What is expected: Quote the data below in full, please, without altering anything.

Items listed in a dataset
=== Section Start ===

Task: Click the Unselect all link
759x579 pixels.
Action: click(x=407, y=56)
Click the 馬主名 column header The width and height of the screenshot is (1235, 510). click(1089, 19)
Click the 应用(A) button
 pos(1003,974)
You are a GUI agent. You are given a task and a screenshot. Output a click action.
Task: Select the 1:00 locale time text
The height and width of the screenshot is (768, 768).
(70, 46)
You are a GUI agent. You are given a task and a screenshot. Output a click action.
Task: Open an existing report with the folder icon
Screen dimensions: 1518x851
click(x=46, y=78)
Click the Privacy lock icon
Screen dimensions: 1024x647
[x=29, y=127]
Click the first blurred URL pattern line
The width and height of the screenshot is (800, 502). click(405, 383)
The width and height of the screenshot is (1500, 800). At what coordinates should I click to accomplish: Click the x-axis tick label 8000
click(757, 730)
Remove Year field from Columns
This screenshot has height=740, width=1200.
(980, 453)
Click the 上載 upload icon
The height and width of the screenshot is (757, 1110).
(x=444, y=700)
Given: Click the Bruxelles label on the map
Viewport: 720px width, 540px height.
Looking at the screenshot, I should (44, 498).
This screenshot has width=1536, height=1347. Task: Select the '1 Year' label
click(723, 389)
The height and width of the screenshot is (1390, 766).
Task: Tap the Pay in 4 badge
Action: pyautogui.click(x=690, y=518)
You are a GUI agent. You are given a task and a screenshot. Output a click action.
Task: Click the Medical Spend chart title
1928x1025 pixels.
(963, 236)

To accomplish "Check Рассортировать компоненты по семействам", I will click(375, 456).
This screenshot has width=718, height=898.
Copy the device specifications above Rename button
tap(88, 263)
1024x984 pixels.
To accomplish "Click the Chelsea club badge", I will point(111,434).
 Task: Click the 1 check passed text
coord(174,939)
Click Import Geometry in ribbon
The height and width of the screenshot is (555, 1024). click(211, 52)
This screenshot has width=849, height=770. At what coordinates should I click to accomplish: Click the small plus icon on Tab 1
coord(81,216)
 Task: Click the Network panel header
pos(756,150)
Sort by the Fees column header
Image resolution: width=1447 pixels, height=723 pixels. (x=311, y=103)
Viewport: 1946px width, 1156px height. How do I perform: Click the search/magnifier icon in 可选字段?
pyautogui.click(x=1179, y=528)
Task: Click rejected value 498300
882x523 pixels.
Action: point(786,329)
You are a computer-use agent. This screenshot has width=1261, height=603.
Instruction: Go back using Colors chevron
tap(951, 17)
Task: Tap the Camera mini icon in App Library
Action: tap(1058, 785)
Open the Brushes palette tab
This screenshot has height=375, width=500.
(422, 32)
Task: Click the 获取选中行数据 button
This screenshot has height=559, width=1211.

=== Section End ===

Task response:
Task: Click the Unselect all link
759x579 pixels.
Action: click(x=407, y=56)
Click the 馬主名 column header The width and height of the screenshot is (1235, 510). click(1089, 19)
Click the 应用(A) button
 pos(1003,974)
You are a GUI agent. You are given a task and a screenshot. Output a click action.
Task: Select the 1:00 locale time text
The height and width of the screenshot is (768, 768).
(70, 46)
You are a GUI agent. You are given a task and a screenshot. Output a click action.
Task: Open an existing report with the folder icon
Screen dimensions: 1518x851
click(x=46, y=78)
Click the Privacy lock icon
Screen dimensions: 1024x647
[x=29, y=127]
Click the first blurred URL pattern line
The width and height of the screenshot is (800, 502). click(405, 383)
The width and height of the screenshot is (1500, 800). At what coordinates should I click to accomplish: Click the x-axis tick label 8000
click(757, 730)
Remove Year field from Columns
This screenshot has height=740, width=1200.
(980, 453)
Click the 上載 upload icon
The height and width of the screenshot is (757, 1110).
(x=444, y=700)
Given: Click the Bruxelles label on the map
Viewport: 720px width, 540px height.
Looking at the screenshot, I should (44, 498).
This screenshot has width=1536, height=1347. Task: Select the '1 Year' label
click(723, 389)
The height and width of the screenshot is (1390, 766).
Task: Tap the Pay in 4 badge
Action: pyautogui.click(x=690, y=518)
You are a GUI agent. You are given a task and a screenshot. Output a click action.
Task: Click the Medical Spend chart title
1928x1025 pixels.
(963, 236)

To accomplish "Check Рассортировать компоненты по семействам", I will click(375, 456).
This screenshot has width=718, height=898.
Copy the device specifications above Rename button
tap(88, 263)
1024x984 pixels.
To accomplish "Click the Chelsea club badge", I will point(111,434).
 Task: Click the 1 check passed text
coord(174,939)
Click Import Geometry in ribbon
The height and width of the screenshot is (555, 1024). click(211, 52)
This screenshot has width=849, height=770. At what coordinates should I click to accomplish: Click the small plus icon on Tab 1
coord(81,216)
 Task: Click the Network panel header
pos(756,150)
Sort by the Fees column header
Image resolution: width=1447 pixels, height=723 pixels. (x=311, y=103)
Viewport: 1946px width, 1156px height. How do I perform: Click the search/magnifier icon in 可选字段?
pyautogui.click(x=1179, y=528)
Task: Click rejected value 498300
882x523 pixels.
Action: point(786,329)
You are a computer-use agent. This screenshot has width=1261, height=603.
Instruction: Go back using Colors chevron
tap(951, 17)
Task: Tap the Camera mini icon in App Library
Action: tap(1058, 785)
Open the Brushes palette tab
This screenshot has height=375, width=500.
(422, 32)
Task: Click the 获取选中行数据 button
This screenshot has height=559, width=1211.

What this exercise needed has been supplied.